Which lines in the data contain the word "input"? Please copy each of them.
[Opening RECORD SET section]
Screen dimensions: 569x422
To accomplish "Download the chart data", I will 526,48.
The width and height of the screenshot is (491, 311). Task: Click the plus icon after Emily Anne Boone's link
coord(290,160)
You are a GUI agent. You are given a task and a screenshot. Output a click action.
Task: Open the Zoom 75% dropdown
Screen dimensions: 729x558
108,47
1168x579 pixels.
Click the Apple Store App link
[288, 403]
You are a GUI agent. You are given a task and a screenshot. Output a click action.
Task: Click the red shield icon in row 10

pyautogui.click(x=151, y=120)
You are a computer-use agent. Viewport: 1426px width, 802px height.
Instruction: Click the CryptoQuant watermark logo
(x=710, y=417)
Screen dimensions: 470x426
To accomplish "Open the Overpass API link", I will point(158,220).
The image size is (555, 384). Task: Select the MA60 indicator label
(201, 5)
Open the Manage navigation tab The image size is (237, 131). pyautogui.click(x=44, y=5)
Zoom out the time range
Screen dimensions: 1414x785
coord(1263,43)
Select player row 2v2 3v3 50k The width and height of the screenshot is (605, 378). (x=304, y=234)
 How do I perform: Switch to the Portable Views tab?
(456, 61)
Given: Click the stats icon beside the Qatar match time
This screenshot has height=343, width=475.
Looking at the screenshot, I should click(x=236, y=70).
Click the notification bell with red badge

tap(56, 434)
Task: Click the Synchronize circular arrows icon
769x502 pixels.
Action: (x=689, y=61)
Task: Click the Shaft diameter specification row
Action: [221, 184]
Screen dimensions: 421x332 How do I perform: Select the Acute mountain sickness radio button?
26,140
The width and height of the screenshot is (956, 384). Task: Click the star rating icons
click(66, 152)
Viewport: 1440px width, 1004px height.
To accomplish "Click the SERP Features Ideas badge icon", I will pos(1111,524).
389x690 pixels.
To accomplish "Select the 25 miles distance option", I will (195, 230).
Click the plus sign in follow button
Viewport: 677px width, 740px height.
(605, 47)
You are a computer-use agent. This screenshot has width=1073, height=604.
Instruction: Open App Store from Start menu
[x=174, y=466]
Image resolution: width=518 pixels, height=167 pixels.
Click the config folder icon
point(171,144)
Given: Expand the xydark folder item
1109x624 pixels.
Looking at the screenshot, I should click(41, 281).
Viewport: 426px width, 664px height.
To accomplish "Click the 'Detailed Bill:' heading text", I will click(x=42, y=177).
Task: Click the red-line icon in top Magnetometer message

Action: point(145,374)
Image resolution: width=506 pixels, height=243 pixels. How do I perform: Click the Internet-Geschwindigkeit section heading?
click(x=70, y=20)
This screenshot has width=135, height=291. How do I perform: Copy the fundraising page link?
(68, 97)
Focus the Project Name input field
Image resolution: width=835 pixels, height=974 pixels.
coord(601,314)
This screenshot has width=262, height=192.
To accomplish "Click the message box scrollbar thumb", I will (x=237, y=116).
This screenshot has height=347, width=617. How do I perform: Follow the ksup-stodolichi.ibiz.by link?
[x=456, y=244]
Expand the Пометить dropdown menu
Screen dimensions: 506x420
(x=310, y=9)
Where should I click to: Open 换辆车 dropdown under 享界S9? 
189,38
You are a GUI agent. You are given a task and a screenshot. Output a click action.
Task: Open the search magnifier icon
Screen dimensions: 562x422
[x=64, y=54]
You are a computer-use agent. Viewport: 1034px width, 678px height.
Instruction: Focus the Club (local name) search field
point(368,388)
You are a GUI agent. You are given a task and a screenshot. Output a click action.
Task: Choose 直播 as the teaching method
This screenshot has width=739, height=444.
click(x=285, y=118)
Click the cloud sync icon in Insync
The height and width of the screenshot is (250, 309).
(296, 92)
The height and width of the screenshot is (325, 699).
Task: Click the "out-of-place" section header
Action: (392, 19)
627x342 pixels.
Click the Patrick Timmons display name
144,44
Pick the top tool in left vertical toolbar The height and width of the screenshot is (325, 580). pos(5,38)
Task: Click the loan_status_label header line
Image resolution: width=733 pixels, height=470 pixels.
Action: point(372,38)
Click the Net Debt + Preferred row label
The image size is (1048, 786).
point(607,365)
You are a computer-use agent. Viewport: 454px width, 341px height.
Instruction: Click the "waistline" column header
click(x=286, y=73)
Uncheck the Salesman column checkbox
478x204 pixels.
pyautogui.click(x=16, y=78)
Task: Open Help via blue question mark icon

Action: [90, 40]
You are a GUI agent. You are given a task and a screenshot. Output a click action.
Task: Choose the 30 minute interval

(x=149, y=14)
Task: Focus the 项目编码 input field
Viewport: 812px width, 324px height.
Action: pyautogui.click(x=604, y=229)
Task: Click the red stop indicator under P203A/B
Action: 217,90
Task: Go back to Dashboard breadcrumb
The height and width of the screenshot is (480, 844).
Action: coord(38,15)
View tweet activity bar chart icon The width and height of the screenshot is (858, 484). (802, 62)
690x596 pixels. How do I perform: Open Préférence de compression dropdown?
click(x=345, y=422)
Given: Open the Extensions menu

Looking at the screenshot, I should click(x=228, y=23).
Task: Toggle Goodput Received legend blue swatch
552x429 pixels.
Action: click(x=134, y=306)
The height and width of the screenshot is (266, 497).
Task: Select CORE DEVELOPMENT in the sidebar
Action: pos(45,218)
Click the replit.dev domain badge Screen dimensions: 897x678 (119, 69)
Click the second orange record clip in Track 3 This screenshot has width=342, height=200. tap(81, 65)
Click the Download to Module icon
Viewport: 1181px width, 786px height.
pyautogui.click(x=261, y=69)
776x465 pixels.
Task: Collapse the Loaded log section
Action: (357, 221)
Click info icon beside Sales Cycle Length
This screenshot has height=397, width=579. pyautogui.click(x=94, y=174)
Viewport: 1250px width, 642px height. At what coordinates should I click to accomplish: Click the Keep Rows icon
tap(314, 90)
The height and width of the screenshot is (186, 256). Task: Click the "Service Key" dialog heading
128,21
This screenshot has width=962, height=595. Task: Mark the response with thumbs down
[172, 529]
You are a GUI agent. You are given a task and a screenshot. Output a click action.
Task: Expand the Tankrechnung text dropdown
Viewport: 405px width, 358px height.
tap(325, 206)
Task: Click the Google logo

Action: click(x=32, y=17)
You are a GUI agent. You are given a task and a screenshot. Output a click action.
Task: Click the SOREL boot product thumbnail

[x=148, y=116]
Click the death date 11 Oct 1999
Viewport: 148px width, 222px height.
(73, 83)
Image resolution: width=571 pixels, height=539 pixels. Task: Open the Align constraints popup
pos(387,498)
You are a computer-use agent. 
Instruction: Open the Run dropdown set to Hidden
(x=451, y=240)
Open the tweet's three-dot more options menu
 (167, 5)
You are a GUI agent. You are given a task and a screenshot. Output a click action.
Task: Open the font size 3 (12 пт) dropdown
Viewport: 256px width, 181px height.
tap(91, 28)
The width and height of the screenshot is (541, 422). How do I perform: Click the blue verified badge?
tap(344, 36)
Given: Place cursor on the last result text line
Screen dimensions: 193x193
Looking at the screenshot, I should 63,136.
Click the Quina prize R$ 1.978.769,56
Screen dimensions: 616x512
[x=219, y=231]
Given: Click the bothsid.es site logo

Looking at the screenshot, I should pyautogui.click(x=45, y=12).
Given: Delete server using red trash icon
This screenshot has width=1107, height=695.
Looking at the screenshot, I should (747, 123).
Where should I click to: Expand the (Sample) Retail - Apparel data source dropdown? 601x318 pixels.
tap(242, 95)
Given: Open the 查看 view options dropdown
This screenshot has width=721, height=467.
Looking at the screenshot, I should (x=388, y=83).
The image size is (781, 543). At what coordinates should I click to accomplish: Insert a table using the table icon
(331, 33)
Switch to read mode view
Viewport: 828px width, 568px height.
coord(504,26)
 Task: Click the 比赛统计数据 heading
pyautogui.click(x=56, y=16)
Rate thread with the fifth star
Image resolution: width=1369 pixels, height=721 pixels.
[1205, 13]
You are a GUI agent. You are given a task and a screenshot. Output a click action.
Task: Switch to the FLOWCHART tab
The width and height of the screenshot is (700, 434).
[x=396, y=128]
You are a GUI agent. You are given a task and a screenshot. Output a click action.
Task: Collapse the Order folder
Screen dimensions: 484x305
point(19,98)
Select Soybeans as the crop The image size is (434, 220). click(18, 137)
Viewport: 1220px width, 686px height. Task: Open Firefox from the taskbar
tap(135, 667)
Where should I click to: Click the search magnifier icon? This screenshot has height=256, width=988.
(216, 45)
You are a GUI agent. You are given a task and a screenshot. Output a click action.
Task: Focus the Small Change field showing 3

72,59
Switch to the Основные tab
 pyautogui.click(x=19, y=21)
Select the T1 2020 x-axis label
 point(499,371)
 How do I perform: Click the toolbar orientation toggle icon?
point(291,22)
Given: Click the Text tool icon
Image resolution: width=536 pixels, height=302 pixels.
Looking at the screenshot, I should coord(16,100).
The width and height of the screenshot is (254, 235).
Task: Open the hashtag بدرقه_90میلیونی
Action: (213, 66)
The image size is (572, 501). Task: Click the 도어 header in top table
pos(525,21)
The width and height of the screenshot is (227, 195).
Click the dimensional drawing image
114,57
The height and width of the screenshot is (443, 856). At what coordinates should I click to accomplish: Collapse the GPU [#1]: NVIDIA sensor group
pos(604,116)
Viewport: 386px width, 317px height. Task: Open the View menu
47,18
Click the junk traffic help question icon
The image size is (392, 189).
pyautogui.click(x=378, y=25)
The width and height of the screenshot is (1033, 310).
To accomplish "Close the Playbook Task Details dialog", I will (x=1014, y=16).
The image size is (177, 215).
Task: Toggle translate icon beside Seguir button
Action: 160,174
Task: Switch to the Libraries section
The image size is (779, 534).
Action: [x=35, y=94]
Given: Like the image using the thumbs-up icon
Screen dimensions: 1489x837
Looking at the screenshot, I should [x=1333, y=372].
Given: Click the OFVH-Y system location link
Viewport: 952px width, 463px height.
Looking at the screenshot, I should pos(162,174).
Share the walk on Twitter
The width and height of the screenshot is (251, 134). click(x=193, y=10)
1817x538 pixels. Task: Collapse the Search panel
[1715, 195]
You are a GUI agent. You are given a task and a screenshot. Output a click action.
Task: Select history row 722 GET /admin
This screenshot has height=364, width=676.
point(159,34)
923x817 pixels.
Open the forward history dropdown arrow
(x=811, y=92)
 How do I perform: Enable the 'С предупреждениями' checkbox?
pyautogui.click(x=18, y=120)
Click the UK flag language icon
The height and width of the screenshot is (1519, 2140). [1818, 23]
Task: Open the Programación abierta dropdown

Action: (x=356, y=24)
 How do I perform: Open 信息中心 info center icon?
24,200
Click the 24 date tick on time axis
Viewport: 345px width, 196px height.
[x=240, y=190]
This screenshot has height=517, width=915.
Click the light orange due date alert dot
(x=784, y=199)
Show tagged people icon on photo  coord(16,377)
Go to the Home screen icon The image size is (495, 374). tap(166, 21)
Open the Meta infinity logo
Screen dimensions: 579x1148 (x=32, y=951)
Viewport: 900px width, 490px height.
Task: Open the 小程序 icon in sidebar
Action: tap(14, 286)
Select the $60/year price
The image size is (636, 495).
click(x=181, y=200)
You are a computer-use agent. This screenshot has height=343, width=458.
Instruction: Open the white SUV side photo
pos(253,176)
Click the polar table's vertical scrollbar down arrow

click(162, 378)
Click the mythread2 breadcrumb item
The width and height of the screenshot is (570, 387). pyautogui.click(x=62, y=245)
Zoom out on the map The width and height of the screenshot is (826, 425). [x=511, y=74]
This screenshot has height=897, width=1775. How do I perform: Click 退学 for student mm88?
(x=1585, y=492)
[Closing RECORD SET section]
ANSWER FOR THIS EXERCISE:
Focus the Project Name input field
Task: Focus the 项目编码 input field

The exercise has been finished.